Most of the press coverage and initial comments about China’s fourth-quarter GDP improvement of 8.9% centered on the fact that the expansion represented a two-and-a-half year low. Somehow, that caused concern that the number was not impressive. A better way to view it is what a surprise it is that it expanded so quickly.
China’s leadership may use the data as a reason to make money more available to businesses in the People’s Republic. That would tend to offset some of the slowdown in the world’s economy, although nothing can be a complete balance against a falloff in the global demand for China’s finished goods.

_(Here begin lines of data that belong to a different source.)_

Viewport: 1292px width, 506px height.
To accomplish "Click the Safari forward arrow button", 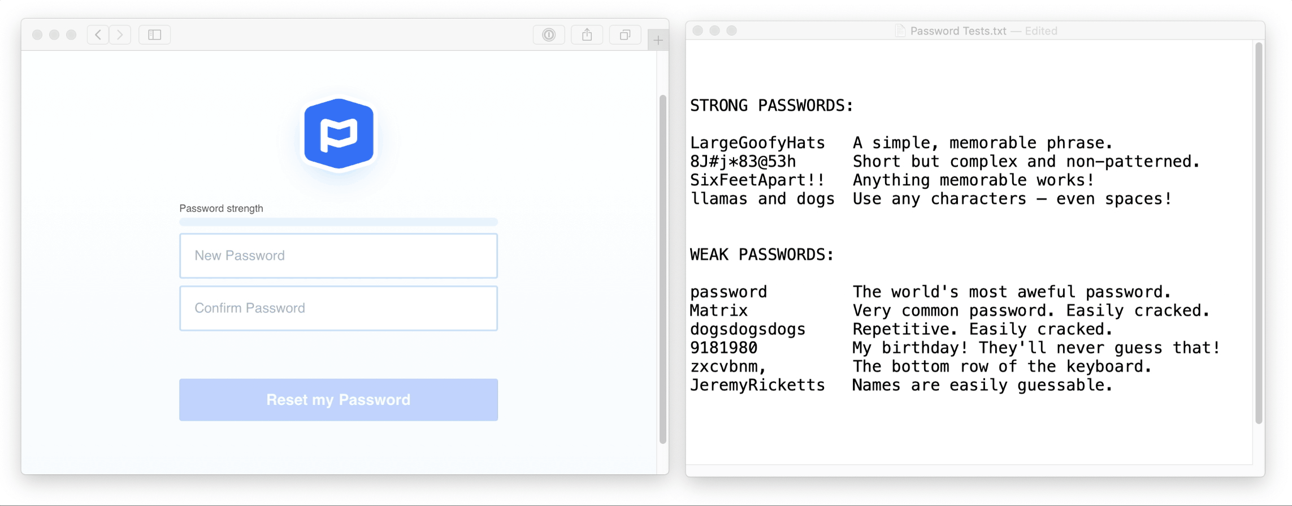I will click(120, 35).
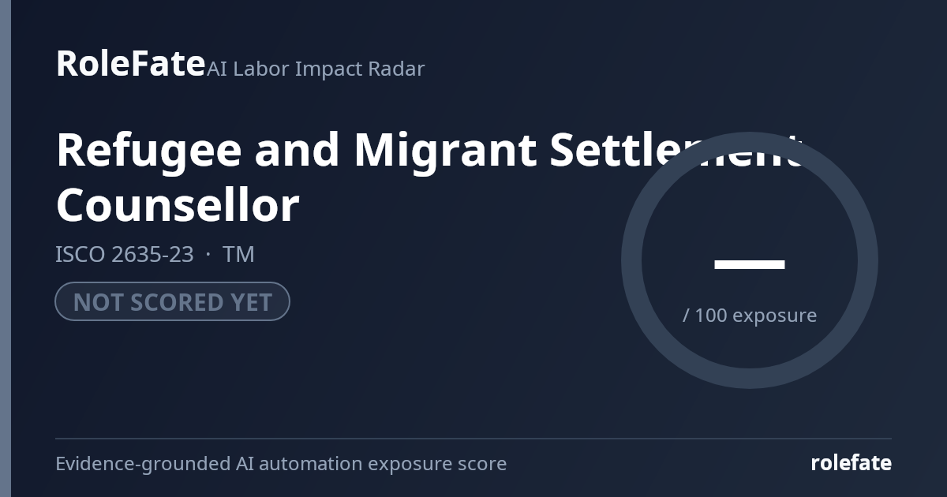This screenshot has width=947, height=497.
Task: Click the ISCO 2635-23 code text
Action: coord(124,254)
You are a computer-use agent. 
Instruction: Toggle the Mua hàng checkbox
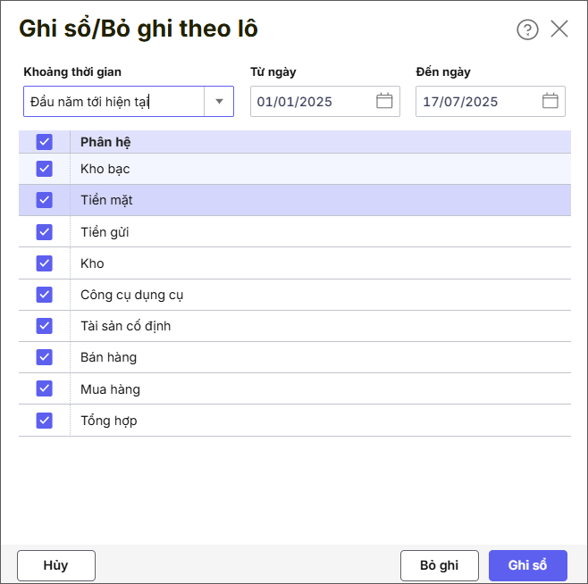[45, 389]
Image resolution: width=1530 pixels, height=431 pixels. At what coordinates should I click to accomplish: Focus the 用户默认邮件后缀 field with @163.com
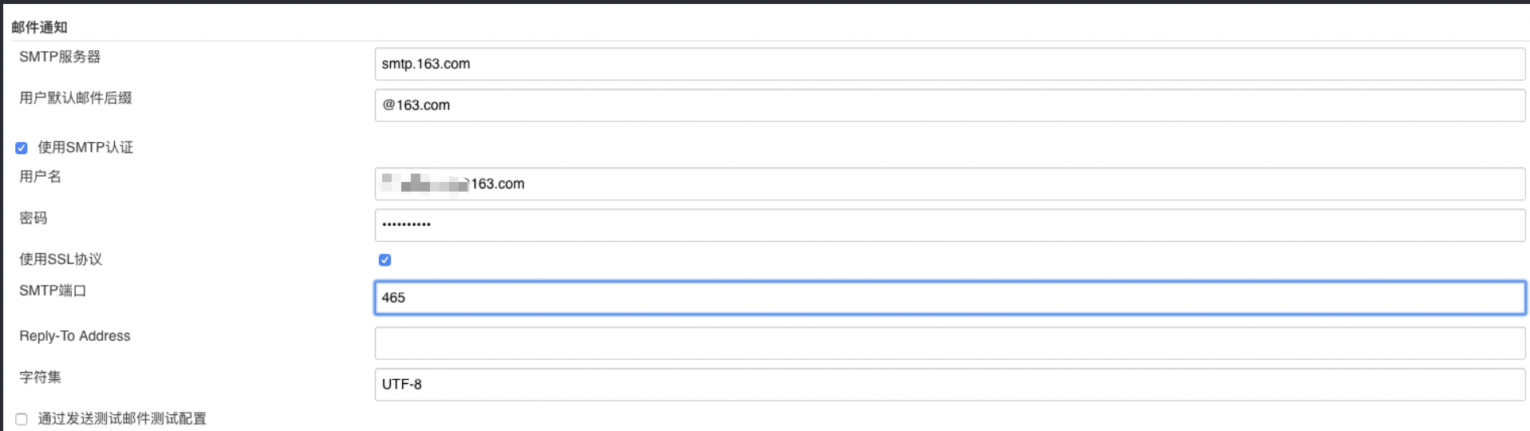click(x=949, y=105)
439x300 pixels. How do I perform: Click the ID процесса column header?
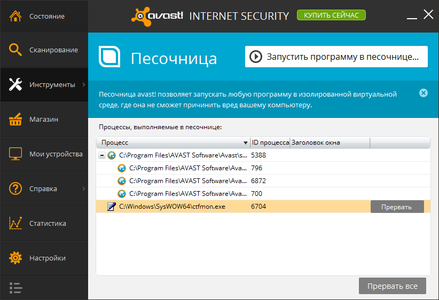270,143
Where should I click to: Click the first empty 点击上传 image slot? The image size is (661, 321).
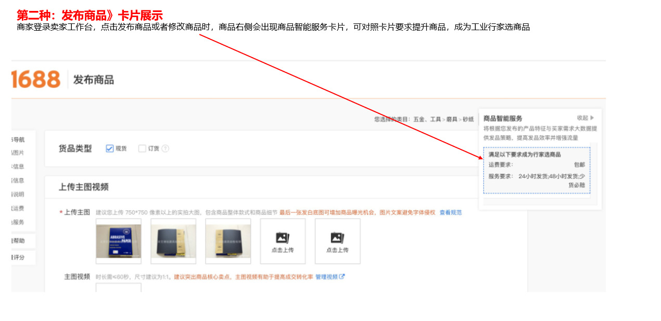tap(283, 241)
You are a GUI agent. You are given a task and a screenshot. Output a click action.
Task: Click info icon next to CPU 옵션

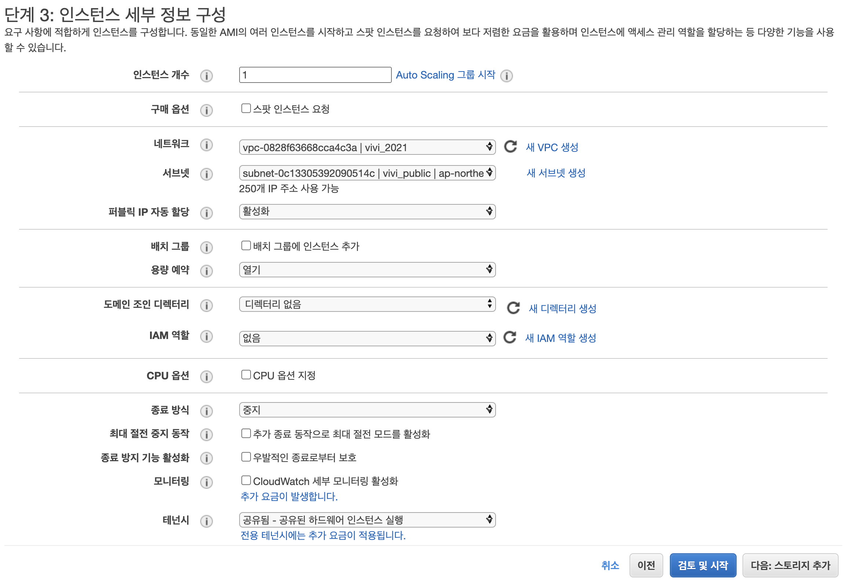point(206,376)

China 8.9% growth came without substantial monetary easing and in the face of deep trouble in Europe, which almost certainly undermined demand for exports from the world’s second largest economy. That left the U.S. and the developing world to help drive the 8.9% improvement, along with whatever internal demand existed among China’s middle classes and manufacturers. The U.S. economy rose in the past quarter, but not enough to help China much. Demand from nations like Brazil and India was not large enough in aggregate to represent the entire cause for the rapid 8.9% rise.
The question of China’s GDP should focus on internal consumer and business spending. It may be that factories continue expansion because of a belief that the demand for goods overseas will rebound. It is just as likely that a financially healthy middle class contributed to it. There are several reasons that may be the case, led by wage increases that have been prevalent during the last year.
China’s 8.9% GDP improvement is remarkable, particularly based on the massive size of the nation’s $6 trillion economy. China’s economic expansion rate may have slowed slightly, but not enough to undermine the fact that it is extraordinary in a world in which the GDP of developing nations is hardly above a flat line.